• [Information given]
※ ※ ※

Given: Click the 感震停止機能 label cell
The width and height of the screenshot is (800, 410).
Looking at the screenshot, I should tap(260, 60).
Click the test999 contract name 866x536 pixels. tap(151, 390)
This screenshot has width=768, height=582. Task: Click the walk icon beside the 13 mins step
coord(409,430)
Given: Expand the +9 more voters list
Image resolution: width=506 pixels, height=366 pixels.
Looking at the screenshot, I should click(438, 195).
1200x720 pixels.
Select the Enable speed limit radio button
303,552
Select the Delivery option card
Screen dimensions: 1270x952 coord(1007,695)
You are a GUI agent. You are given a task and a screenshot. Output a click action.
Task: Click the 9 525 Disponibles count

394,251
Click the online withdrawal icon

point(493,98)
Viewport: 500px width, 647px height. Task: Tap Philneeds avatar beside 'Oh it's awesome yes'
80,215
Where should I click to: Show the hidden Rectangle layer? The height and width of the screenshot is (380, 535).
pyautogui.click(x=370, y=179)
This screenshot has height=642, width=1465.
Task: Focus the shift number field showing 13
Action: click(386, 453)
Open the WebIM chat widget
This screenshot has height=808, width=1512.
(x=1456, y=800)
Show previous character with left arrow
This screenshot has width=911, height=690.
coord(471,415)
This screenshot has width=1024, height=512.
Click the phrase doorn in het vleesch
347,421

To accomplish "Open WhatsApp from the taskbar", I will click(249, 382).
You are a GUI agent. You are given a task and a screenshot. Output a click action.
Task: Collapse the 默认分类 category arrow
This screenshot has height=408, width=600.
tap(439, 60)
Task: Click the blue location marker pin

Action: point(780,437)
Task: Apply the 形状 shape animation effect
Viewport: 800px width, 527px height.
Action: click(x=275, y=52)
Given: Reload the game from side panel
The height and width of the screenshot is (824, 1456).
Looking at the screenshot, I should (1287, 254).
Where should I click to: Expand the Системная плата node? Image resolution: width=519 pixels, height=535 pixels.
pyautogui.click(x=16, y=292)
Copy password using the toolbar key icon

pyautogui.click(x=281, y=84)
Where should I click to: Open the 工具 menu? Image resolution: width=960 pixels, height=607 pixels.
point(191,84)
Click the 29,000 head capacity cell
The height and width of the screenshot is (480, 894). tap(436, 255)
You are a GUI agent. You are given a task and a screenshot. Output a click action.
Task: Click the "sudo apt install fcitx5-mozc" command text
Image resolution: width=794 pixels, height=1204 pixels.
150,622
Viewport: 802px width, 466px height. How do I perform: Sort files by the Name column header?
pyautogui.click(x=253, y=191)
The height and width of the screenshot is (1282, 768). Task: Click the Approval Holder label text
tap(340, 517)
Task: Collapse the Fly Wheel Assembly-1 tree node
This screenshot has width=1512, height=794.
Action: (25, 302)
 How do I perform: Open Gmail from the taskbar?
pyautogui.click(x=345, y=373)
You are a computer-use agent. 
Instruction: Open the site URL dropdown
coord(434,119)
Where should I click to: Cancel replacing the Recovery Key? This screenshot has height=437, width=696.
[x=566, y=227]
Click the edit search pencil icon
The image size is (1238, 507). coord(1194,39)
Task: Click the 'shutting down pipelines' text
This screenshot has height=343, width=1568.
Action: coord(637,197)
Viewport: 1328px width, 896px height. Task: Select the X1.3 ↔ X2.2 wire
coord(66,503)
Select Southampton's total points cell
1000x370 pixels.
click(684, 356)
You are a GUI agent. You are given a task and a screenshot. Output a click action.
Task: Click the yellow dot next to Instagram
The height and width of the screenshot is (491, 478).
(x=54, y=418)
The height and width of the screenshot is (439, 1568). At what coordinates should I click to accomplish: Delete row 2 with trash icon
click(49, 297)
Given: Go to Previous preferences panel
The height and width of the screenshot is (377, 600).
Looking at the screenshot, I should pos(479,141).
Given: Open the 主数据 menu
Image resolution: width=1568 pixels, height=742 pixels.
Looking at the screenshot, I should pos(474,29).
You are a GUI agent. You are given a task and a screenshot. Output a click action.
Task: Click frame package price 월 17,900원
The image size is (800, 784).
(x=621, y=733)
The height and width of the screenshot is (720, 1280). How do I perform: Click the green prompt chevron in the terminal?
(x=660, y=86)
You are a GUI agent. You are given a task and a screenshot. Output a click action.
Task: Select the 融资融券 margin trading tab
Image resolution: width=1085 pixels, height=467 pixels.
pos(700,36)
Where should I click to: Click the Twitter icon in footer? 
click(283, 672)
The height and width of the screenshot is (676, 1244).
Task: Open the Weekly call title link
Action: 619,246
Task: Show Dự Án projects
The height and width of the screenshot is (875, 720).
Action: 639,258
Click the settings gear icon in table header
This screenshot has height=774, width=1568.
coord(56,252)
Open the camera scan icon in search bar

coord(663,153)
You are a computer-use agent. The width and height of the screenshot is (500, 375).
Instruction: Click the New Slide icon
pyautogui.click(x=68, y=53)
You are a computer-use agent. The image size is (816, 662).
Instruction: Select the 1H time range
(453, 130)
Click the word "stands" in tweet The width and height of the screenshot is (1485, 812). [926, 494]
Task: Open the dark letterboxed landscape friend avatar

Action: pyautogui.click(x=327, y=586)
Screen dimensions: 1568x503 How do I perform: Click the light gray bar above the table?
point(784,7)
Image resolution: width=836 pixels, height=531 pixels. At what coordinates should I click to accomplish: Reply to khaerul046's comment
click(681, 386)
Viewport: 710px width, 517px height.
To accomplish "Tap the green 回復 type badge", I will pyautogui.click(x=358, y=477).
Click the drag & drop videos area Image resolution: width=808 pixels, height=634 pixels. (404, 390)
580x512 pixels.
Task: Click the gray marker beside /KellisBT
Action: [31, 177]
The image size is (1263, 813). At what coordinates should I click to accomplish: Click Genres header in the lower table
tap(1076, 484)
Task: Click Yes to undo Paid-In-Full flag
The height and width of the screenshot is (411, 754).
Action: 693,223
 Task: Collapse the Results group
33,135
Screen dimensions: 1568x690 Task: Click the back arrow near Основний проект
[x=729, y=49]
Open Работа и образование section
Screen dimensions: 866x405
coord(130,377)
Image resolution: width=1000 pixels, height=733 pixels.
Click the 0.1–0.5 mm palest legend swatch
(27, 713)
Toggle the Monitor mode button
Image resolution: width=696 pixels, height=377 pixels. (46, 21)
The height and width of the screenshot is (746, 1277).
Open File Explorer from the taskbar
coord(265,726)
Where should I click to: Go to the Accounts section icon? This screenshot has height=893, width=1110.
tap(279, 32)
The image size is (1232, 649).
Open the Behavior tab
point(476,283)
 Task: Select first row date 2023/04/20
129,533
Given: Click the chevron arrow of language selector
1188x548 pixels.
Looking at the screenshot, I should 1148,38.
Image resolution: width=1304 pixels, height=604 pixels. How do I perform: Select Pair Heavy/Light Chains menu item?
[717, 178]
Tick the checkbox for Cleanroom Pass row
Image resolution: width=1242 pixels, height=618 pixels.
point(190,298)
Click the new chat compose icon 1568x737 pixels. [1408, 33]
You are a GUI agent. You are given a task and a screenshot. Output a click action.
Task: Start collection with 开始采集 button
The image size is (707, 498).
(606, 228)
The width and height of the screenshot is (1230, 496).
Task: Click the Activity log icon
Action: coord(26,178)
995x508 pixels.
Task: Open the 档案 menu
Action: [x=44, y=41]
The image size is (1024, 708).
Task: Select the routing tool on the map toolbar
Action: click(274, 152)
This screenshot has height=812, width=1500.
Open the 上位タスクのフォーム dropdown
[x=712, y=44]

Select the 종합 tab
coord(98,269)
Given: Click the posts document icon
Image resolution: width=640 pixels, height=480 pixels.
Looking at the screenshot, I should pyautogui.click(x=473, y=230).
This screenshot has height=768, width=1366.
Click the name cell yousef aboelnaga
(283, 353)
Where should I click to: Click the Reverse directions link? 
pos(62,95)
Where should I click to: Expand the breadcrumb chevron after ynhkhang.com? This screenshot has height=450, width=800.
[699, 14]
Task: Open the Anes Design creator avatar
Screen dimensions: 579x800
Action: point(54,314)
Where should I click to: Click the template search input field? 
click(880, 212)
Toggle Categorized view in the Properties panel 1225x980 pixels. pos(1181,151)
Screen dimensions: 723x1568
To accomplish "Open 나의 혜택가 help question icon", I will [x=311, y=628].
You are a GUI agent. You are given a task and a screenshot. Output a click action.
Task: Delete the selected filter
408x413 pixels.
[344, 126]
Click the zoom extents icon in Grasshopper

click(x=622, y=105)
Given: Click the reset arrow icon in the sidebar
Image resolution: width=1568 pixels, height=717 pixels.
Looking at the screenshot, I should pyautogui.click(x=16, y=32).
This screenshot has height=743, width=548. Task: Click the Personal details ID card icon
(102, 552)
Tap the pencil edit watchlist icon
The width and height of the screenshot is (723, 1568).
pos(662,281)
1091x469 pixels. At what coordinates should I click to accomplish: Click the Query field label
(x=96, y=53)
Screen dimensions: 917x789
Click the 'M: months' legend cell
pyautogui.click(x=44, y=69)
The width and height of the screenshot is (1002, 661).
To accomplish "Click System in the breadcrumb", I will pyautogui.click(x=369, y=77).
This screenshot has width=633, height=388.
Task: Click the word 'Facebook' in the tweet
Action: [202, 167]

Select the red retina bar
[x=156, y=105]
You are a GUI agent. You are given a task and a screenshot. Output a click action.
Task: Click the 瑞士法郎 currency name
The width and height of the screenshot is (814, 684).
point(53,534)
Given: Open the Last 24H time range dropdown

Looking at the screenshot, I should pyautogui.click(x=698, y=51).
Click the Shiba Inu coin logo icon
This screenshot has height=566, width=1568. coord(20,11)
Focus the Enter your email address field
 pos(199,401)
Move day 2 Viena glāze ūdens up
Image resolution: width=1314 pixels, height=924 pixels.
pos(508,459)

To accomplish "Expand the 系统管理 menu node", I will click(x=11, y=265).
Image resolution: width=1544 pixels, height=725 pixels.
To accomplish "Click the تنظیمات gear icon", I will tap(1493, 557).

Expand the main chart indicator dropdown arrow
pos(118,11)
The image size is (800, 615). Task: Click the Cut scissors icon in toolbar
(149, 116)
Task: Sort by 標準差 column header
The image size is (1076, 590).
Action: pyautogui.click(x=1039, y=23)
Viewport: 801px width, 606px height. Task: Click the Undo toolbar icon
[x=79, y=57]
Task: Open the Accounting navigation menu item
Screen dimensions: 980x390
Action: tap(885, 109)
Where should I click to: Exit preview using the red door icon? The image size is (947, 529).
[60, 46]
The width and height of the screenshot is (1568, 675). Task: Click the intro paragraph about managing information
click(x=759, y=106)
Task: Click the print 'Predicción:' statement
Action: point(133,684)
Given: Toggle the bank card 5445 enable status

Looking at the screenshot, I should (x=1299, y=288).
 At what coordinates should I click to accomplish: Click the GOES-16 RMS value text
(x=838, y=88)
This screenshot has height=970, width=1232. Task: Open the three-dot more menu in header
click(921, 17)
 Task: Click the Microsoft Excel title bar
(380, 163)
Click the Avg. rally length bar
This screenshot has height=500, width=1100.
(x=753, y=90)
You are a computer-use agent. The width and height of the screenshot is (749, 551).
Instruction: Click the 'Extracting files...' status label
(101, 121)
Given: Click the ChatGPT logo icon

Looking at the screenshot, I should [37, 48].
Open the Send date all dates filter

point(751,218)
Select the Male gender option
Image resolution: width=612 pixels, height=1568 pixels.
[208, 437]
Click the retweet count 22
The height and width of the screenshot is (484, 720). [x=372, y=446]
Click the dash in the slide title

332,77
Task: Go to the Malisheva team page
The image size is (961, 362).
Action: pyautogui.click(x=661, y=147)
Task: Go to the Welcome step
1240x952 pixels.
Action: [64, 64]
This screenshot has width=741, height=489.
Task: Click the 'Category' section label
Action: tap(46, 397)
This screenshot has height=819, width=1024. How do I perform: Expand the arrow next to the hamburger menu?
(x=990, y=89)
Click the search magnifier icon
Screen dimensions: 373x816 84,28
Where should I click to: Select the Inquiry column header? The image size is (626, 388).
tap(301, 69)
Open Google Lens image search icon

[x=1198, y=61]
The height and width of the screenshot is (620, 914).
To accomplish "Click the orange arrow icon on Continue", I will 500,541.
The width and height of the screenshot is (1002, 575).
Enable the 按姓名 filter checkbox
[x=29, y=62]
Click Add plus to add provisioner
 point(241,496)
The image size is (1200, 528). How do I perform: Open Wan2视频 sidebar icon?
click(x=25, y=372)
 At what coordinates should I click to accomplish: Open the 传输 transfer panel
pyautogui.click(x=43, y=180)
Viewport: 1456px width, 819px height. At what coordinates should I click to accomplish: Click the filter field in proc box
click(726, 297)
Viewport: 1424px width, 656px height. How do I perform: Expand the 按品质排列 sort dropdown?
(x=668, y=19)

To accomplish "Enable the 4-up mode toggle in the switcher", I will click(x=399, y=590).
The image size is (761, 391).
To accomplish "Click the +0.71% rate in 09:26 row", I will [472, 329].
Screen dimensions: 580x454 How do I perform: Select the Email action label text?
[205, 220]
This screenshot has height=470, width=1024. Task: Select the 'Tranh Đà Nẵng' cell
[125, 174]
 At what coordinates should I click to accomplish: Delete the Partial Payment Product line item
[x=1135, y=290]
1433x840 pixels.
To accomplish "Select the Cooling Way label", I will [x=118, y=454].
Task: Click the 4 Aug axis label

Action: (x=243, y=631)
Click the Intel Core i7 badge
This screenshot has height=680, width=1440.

※ ※ ※

• [What is needed] Above are the entries; repeat their lines exactly, from the first through the one that contains "Given: Expand the +9 more voters list".

• [Answer for the task]
Given: Click the 感震停止機能 label cell
The width and height of the screenshot is (800, 410).
Looking at the screenshot, I should tap(260, 60).
Click the test999 contract name 866x536 pixels. tap(151, 390)
This screenshot has width=768, height=582. Task: Click the walk icon beside the 13 mins step
coord(409,430)
Given: Expand the +9 more voters list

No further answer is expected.